Before the pandemic, the NCREIF Property Index, a real estate index that tracks the unlevered gross returns of over $742B in real estate properties throughout the United States, posted average annual returns of 8.28%(1) from 2015 to 2019. At the height of the pandemic (March 2020), returns fell to less than 2% for the first time in a decade.
Despite falling returns, real estate was better positioned during the pandemic than during the 2008 financial crisis. During the last recession, returns across all property types fell by at least -10% with retail falling the least at -10.95% and hotels falling the most at -20.41%(1). During the pandemic, returns were not uniformly impacted across the different real estate sectors.
Hotels: Given the short-term (daily) nature of hotel leases, hotel returns usually fluctuate the most through economic cycles compared with other property sectors like office and industrial. During the pandemic, hotel sector demonstrated this sensitivity. As vacation and business travel fell due to the spread of COVID-19, most hotels supported lower occupancies, which generated low to negative income. Liquidity on the transaction side also dried up with only 71 hotel properties changing hands during the second quarter of 2020, a fall of 85% year-over-year(2). This resulted in returns falling -25.70%(1) which came from a combination of income deterioration and pricing collapse.
Source: Costar, STR
Retail: With the rise of e-commerce, retail performance has been abysmal relative to the rest of the real estate industry since 2017. There were a record number of retail bankruptcies in 2019 as consumers’ ordering behavior shifted primarily to online. Those companies that were unable to migrate over to or incorporate an online platform saw significant decline in sales. This resulted in less of a need for retail space and more than 9,800 store closings(3). The negative trends seen in retail have caused investors to seek higher returns in other real estate sectors. Accelerated by the pandemic, retail returns in 2020 fell by -7.48%, its second worst performance on record (dating back to 1978)(1).
Industrial: As the top performing real estate sector, industrial witnessed no quarterly drop in returns during the pandemic. The explosion of e-commerce created the need for more last mile delivery facilities and distribution centers across the country. With a low supply of current space and high demand from tenants, fundamentals have been extremely strong for the industrial sector. This has translated into a strong investor appetite and performance for 2020. Investor demand continues to be strong as returns in the most recent quarter (Q2 2021), were 8.88%, the highest on record (1).
Multifamily: Demand for multifamily housing has remained high throughout the country as people continue to seek lower cost cities paired with high amenities. This coincides with a general movement out of high-cost gateway markets. Although returns fell to 1.82% in 2020, it was the second-best performing sector due to the low number of deliveries and a high demand for urban and suburban multifamily space(1).

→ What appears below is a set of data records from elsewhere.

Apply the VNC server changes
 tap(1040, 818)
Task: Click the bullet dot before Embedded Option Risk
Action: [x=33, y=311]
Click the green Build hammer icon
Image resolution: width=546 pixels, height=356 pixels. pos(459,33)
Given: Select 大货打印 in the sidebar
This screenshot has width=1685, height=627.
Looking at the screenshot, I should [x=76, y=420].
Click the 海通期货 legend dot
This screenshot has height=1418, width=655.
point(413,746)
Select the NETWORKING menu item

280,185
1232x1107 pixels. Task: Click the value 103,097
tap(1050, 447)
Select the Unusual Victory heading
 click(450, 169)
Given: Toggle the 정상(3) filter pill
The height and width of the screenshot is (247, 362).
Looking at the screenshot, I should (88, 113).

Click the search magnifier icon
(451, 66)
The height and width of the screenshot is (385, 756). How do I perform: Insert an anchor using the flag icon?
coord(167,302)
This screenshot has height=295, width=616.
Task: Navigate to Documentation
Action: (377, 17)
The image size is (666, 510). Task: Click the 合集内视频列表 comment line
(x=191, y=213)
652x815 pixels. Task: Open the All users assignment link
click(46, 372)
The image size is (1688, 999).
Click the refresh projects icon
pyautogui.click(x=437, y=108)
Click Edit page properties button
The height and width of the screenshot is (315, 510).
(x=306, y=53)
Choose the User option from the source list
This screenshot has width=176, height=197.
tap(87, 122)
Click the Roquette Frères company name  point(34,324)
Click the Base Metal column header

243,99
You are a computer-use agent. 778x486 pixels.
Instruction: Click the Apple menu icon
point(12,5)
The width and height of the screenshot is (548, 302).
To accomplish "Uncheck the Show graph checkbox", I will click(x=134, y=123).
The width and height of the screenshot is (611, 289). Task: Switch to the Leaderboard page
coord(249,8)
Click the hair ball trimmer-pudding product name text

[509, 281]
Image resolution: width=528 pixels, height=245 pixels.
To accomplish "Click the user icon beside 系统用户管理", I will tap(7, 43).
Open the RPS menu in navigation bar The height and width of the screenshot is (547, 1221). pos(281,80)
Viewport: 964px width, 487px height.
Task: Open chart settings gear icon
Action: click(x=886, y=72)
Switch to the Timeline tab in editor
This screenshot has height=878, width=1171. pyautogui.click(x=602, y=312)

Office: The future use of the office sector is still uncertain. Most companies have formalized preliminary plans on teleworking and hoteling; however, the medium-to-long-term implications of these strategies are still unknown as the feasibility and success of telework in the long-term remains to be seen. Most job growth is occurring in the non-gateway, sunbelt markets, where there is a lower cost of living and higher business incentives (4). Returns and investor demand reflect this as suburban quarterly volume are up year-over-year while central business district locations have yet to recover. Moreover, pricing in non-major metros have recovered faster than the 6 major metros(2).
To summarize, the hotel sector, barring complications from the new COVID variant, could see a quick turnaround as business travel recovers. Vacation locations have, so far, faired best in the short term. Retail seems to have a long road to recovery depending on the future growth of e-commerce, while industrial shows no signs of slowing down. Although multifamily was originally hit hard due to uncertainty in rent payments, it has rebounded well. Office remains the sector clouded with the most uncertainty, but sunbelt and suburban locations seem to be the most attractive locations for investor capital.
Even though the returns in these sectors are heavily dispersed with a range of 37.47%, the highest on record, subsectors within these industries are all exhibiting different stories (1). Grocery-anchored retail and single-family rentals are faring well, while high rise apartments and central business district offices in gateway markets are underperforming. In the end, performance comes down to the location of the asset and the micro, subsector trends.
(1)NCREIF Property Index
(2)Real Capital Analytics
The views expressed herein are presented for informational purposes only and are not intended as a recommendation to invest in any particular asset class or security or as a promise of future performance. The information, opinions, and views contained herein are current only as of the date hereof and are subject to change at any time without prior notice.